Are they business-building tools or are we just being charitable? Finally, are teams discounting because they don't believe
that what they do is worth the price?
Of course, all veterinary team members want to give back to our communities, and we want to build our businesses. But let's
be thoughtful about the process. If we're not, we could discount someone right out of a job or discount the practice right
out of business. Here's how to make discounting work for your clients and your practice.
Check the prices you charge. Do they cover your costs? Do they include an adequate markup? There are many tools out there to help practice managers with
this. Some programs, including Fair Fees and Profit Solver, even do the math for you. Additionally, many veterinary accountants
and economists have written how-to articles about building pricing calculators. Read these articles. Using the information
published by the NCVEI is another great way to find out if your pricing is on the wall, if not the dartboard itself.

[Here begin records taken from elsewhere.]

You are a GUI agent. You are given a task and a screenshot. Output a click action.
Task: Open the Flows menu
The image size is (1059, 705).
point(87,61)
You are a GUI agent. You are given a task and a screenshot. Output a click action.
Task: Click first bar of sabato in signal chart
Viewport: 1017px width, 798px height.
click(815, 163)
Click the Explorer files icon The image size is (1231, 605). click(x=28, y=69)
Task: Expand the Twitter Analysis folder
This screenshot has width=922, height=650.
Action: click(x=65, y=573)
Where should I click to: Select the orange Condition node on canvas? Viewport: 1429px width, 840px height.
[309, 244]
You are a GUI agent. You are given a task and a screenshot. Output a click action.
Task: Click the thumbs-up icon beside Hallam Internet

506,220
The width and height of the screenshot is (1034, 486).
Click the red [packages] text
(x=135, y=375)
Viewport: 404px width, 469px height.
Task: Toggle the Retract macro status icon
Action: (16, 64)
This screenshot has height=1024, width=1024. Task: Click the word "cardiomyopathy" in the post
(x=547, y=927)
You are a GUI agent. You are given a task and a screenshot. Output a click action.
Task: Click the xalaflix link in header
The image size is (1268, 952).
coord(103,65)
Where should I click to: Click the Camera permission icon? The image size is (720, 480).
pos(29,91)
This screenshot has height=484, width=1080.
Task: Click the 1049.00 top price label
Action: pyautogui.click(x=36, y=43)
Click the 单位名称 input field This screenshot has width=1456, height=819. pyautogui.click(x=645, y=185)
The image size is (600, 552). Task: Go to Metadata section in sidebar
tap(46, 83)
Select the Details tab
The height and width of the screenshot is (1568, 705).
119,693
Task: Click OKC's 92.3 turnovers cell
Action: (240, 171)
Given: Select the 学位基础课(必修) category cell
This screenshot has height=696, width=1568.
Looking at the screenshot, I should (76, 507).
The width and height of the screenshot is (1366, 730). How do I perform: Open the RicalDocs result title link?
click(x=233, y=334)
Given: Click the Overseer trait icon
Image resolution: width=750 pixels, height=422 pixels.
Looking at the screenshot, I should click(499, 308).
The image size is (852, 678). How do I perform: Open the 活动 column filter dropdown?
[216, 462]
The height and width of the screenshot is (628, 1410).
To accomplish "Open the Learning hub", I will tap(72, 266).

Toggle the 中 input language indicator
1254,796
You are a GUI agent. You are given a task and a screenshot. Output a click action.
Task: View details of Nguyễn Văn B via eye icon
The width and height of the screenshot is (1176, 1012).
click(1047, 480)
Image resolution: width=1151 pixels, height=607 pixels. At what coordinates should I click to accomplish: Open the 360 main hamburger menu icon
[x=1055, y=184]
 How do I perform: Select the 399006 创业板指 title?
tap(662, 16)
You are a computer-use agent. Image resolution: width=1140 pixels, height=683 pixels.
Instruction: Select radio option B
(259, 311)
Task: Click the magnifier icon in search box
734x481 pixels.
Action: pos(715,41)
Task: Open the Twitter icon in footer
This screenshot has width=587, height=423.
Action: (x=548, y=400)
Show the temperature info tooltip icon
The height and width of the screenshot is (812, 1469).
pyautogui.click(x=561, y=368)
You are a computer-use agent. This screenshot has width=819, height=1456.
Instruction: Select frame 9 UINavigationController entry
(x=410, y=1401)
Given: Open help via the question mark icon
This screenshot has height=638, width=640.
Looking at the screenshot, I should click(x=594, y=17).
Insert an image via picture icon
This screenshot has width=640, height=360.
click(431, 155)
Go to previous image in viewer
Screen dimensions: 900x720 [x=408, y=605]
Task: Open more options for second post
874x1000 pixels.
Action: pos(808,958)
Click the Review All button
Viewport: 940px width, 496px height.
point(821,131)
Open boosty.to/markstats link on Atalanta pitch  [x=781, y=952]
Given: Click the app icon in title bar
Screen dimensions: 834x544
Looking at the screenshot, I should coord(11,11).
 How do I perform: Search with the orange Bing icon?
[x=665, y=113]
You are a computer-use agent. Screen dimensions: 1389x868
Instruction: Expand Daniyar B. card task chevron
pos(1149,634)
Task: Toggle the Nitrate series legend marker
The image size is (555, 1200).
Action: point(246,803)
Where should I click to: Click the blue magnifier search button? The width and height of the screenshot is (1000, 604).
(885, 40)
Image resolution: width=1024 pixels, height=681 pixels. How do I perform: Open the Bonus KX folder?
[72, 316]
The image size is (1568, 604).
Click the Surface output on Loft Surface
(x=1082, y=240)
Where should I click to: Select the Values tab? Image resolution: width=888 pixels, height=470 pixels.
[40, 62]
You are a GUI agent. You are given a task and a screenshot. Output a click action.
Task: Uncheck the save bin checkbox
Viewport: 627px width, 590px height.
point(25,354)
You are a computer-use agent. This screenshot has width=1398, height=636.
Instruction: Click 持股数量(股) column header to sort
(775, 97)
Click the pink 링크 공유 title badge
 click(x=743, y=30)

Take your prices to the team. Do team members see the value in the prices your practice charges for a service? Get everyone on your team on board with your
pricing. Try holding a meeting where you discuss your prices frankly. You'll find the discussion can be a boon for ideas on
how to improve your practice. I recently held a meeting where we introduced early-detection blood tests for patients under
7 years of age. I had determined what I thought was a fair price, but once I talked to my team, they recommended a much higher
price. After this meeting, team members were able to make hearty recommendations for a service they believed in.